(Stored data entries)
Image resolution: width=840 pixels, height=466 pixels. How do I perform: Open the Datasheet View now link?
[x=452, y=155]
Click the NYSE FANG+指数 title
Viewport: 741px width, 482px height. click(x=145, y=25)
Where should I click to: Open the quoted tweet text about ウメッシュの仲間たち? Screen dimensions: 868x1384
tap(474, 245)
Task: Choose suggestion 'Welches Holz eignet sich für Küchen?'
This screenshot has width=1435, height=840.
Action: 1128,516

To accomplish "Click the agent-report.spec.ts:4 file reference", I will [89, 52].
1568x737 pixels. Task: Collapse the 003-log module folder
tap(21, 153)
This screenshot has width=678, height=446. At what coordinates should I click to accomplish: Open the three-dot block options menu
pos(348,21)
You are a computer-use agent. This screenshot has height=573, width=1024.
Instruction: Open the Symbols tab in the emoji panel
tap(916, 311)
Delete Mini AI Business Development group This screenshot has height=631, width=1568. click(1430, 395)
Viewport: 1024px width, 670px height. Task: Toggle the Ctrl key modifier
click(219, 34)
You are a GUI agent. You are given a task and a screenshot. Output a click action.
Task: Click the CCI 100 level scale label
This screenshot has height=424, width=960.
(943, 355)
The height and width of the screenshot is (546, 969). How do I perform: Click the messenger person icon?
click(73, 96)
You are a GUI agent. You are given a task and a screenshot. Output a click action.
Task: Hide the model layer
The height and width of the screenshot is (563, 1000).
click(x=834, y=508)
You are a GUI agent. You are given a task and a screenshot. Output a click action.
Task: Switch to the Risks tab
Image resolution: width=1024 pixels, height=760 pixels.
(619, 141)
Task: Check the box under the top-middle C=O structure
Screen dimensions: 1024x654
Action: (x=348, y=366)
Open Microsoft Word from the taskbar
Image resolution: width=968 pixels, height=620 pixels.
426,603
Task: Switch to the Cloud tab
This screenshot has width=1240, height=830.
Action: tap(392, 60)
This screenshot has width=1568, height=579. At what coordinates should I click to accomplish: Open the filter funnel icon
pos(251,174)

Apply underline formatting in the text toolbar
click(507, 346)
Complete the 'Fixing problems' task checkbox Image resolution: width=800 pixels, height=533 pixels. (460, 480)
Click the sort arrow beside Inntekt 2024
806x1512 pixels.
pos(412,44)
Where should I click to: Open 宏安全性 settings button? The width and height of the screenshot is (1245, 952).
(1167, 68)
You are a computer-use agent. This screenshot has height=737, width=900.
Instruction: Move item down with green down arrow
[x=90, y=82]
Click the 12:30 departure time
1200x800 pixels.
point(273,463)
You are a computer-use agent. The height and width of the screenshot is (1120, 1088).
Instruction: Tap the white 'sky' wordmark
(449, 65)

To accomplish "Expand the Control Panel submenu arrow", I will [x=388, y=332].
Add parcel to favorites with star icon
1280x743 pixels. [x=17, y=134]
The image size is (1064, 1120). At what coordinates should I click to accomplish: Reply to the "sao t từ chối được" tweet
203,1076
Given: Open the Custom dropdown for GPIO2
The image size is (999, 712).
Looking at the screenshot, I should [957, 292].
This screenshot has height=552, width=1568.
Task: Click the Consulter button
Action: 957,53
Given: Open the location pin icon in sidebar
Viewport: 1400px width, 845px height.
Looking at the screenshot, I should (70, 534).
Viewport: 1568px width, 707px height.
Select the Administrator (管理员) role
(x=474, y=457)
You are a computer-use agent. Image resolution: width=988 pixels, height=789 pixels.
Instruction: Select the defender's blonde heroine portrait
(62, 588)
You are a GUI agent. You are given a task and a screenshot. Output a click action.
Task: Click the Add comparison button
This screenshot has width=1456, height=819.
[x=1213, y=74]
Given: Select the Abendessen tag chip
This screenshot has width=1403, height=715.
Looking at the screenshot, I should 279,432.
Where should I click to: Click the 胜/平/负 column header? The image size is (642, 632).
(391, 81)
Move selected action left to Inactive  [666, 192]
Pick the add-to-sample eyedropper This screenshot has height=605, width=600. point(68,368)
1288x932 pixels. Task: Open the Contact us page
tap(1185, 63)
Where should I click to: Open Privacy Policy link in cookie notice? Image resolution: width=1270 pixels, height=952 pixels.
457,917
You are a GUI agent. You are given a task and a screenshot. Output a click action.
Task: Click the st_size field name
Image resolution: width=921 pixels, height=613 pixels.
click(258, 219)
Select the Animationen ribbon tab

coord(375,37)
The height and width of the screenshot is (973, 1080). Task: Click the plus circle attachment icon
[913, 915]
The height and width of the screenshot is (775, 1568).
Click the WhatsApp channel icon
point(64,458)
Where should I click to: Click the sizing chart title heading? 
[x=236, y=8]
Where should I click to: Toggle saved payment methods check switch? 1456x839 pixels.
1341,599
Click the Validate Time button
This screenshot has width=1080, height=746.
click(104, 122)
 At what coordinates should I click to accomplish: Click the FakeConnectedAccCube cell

WHAT IS BEING ASKED: Scan the entries above. Copy each line that has the string "computer".

WRITTEN ANSWER:
You are a computer-use agent. This screenshot has height=573, width=1024.
You are a computer-use agent. This screenshot has height=737, width=900.
You are a computer-use agent. The height and width of the screenshot is (1120, 1088).
You are a computer-use agent. Image resolution: width=988 pixels, height=789 pixels.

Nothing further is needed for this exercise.